Свернувшись калачиком, Маша закрыла глаза и подумала: «Вот бы уснуть!» Теперь у нее была одна мечта – спать. Спать, спать, спать. Потому что во сне ничего не болит.
Она проспала ужин и, открыв глаза, поняла, что хочет есть. В рюкзаке, собранном мамой, обнаружила пачку вафель, пакетик кураги и плитку шоколада – любимые лакомства. Налила чаю и села в кресло у телевизора. Там что-то орали, перебивая друг друга, и присутствующие были похожи на безумцев, вошедших в раж – ей-богу, шабаш.
Она поморщилась и быстро выключила. Господи, как мама может смотреть все это! Тоска и кошмар. Вытащив из чемодана книжку, Маша попробовала читать. Но читала рассеянно, невнимательно, то и дело возвращаясь к только что прочитанному абзацу, который снова забывала через несколько секунд. Она отбросила книжку, снова свернулась калачиком и зарылась лицом в подушку: «Господи, когда же отпустит? Ну пожалуйста, господи! Помоги! Я так устала…»
Она тихо скулила, подвывала, как больной щенок, и в который раз удивлялась, что не было слез. Совсем не было слез – глаза абсолютно сухие.
Вспомнила слова психологини: «Вы плачете? Нет, совсем? А плакать надо! Вот если заплачете, значит, дело пошло на поправку». Маша сморщила лицо, пытаясь выдавить хоть слезинку. Не получалось.
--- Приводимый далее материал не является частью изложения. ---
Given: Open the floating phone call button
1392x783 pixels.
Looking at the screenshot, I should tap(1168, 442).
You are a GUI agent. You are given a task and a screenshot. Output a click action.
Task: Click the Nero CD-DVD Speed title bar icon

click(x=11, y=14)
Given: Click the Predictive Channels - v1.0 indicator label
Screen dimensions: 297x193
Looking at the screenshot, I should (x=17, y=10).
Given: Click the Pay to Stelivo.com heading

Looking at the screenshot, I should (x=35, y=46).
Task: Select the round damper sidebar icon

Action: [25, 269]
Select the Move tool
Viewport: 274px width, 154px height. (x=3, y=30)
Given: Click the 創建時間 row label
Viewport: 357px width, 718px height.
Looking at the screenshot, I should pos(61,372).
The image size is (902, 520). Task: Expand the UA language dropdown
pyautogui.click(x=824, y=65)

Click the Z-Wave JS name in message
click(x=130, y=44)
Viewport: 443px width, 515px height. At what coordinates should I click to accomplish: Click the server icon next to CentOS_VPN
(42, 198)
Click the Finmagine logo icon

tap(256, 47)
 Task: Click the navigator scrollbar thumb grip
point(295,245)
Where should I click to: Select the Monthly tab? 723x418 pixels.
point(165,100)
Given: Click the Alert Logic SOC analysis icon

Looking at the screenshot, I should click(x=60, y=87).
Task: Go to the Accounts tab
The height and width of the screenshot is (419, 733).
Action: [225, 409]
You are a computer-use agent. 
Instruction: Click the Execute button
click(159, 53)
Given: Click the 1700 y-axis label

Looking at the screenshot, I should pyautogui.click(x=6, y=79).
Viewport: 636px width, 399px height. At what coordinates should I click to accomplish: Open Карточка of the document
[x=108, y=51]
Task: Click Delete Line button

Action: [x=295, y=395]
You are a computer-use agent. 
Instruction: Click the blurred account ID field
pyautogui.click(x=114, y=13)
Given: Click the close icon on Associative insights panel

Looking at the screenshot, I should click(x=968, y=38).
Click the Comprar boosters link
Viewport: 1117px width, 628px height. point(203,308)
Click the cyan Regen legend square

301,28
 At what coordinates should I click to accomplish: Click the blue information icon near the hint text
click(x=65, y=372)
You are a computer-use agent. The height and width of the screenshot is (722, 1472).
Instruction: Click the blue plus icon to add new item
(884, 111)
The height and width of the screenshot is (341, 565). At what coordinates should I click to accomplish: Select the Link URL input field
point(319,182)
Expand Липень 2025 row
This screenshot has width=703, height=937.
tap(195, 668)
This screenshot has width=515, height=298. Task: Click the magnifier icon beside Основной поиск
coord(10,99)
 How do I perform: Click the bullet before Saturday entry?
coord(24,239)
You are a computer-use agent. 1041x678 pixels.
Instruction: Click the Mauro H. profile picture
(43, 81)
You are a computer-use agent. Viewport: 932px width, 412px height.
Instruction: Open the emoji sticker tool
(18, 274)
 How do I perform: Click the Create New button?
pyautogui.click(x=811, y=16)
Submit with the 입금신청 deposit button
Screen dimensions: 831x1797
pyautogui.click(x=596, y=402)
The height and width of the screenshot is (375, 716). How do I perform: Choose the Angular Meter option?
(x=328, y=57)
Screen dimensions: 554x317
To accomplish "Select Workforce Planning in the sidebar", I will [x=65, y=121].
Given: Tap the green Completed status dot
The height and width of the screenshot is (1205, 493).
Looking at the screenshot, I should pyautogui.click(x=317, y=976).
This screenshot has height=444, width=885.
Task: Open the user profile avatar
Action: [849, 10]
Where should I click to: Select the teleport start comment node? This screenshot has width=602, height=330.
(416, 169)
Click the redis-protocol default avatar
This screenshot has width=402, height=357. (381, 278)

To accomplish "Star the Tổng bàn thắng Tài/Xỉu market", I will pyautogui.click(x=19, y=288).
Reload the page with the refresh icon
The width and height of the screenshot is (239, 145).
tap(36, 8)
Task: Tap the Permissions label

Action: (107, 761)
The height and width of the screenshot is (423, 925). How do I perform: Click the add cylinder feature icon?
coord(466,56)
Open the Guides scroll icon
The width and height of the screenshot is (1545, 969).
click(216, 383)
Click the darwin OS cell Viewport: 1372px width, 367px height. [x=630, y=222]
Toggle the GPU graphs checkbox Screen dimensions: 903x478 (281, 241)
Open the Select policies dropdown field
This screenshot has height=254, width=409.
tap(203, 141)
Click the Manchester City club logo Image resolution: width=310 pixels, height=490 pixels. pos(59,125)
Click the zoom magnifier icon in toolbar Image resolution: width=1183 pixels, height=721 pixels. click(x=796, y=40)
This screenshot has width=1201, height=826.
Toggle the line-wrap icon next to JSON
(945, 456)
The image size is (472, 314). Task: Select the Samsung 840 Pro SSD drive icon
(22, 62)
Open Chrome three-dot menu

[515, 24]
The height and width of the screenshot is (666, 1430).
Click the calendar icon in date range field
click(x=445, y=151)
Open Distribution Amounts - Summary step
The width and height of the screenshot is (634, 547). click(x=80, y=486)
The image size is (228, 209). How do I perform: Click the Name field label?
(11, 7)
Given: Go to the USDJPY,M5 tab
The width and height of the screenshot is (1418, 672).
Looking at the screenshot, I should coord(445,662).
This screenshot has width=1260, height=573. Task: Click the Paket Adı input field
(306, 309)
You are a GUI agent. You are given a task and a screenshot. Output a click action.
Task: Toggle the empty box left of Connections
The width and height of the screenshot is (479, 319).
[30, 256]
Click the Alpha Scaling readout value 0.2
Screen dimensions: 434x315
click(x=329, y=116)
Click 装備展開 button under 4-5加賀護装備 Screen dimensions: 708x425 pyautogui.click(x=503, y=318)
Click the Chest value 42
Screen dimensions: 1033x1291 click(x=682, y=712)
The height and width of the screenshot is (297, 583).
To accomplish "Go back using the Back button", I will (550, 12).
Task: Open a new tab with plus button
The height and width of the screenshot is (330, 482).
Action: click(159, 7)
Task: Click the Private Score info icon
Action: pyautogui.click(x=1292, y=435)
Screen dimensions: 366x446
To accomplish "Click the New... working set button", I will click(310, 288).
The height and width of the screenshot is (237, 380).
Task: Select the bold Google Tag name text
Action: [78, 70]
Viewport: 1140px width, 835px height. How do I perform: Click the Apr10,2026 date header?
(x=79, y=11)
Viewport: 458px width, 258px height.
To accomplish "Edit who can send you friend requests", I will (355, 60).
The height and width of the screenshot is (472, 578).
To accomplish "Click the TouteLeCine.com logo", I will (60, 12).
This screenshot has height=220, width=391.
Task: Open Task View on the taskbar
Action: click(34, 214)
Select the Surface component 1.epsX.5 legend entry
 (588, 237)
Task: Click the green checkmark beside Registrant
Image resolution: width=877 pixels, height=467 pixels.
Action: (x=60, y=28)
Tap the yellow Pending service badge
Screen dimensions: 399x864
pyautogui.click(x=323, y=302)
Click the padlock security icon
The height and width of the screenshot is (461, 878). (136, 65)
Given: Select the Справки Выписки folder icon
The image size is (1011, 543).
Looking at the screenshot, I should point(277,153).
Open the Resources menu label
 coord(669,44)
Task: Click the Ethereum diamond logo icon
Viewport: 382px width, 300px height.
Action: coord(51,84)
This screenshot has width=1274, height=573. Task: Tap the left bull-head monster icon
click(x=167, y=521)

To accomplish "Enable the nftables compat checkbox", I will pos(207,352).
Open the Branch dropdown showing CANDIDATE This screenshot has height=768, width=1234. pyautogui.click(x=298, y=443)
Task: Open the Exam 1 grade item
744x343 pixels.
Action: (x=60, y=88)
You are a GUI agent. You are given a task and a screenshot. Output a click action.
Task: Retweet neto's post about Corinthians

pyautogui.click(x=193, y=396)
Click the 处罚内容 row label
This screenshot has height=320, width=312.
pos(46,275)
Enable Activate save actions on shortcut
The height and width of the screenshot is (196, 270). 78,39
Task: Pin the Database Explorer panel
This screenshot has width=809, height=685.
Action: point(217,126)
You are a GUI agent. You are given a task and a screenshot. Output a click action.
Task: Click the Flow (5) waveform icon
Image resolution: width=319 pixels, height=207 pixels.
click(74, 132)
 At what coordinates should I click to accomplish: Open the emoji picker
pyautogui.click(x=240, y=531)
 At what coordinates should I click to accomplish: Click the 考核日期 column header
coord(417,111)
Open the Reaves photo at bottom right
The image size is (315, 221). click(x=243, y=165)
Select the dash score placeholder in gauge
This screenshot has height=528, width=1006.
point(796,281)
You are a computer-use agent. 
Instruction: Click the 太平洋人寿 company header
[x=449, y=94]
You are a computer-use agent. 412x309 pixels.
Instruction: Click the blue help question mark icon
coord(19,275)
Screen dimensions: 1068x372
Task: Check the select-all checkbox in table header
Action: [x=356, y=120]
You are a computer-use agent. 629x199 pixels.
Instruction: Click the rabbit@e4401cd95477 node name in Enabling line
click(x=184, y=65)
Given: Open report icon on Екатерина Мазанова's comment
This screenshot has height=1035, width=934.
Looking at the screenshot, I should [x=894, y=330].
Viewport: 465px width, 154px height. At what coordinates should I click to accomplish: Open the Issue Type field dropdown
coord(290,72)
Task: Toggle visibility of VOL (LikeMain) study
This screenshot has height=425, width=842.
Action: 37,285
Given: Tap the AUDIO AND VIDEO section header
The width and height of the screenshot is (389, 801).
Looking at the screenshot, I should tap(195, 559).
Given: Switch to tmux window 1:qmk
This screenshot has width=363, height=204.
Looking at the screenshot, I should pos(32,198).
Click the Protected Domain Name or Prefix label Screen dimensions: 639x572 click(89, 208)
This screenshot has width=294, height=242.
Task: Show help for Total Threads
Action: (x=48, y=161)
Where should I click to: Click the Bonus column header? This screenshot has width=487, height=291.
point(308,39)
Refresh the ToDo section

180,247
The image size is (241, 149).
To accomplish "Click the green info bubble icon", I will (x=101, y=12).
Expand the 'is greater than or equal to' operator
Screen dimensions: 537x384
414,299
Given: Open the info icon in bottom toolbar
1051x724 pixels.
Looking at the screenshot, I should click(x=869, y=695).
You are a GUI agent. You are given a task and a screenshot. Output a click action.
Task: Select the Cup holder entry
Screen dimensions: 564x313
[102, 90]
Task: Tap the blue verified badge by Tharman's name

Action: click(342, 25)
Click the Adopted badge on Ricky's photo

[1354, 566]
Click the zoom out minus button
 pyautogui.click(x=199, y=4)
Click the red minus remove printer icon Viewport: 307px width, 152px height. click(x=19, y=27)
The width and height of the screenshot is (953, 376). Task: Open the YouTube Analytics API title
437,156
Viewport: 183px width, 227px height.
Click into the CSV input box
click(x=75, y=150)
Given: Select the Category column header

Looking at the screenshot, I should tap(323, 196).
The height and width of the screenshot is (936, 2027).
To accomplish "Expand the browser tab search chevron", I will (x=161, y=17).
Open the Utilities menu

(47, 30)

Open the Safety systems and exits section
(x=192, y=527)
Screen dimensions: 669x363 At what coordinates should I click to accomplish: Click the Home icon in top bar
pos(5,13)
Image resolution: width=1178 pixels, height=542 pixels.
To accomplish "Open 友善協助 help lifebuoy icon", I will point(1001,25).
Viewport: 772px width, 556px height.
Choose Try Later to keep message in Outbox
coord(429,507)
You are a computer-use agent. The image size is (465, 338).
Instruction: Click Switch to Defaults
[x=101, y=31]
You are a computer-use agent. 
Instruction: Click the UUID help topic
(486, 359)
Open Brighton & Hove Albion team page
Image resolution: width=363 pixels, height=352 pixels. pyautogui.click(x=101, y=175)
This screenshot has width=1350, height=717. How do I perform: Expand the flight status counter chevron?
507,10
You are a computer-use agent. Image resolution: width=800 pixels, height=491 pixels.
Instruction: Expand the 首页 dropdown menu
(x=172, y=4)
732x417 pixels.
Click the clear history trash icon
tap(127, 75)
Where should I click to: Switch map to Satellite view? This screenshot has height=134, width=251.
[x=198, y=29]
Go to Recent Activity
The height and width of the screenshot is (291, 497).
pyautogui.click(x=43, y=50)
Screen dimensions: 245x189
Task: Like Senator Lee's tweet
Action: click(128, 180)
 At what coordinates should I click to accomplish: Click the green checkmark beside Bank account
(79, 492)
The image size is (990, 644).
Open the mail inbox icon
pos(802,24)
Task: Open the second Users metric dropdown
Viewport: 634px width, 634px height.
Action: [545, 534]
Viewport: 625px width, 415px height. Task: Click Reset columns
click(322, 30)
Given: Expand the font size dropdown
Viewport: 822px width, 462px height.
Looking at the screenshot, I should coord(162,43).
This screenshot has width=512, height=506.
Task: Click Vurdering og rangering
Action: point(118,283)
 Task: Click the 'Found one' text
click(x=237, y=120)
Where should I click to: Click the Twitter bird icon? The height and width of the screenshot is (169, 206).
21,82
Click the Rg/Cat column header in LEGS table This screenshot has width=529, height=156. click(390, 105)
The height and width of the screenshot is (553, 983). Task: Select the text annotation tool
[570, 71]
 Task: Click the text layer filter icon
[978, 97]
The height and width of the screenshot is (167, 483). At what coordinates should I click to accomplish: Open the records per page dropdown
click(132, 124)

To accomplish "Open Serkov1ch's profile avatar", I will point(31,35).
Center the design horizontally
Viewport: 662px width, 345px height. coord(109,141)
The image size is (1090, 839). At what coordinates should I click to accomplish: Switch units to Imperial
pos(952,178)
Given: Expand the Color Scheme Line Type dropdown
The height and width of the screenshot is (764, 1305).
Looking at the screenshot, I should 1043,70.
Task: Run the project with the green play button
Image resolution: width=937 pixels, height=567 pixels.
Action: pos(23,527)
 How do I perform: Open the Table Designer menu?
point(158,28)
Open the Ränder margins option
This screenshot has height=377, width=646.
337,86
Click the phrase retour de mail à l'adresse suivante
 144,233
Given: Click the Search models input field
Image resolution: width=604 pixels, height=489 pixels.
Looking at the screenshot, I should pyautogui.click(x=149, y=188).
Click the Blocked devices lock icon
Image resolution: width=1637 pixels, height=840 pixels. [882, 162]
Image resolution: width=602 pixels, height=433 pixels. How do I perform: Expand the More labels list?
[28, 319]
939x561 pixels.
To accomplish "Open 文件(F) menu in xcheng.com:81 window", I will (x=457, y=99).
Она отоспалась ранним вечером, поэтому ночной сон к ней не шел, и это было самым мучительным, самым тяжелым – опять мысли, воспоминания. Боль и обида. Такая обида, что хоть рыдай. А вот слез по-прежнему не было. Она пыталась отогнать все это – то, что ее убивало, терзало, рвало на лоскуты, выворачивало наизнанку, вытряхивало из нее все то, что внутри. Ей казалось, что там, внутри, ничего нет – совсем ничего, одна пустота – ничего, кроме боли. Зато эта гадина заняла все пространство – места теперь было навалом. Ведь все остальное, из чего состояла Маша Мирошникова, исчезло по чьей-то злой воле.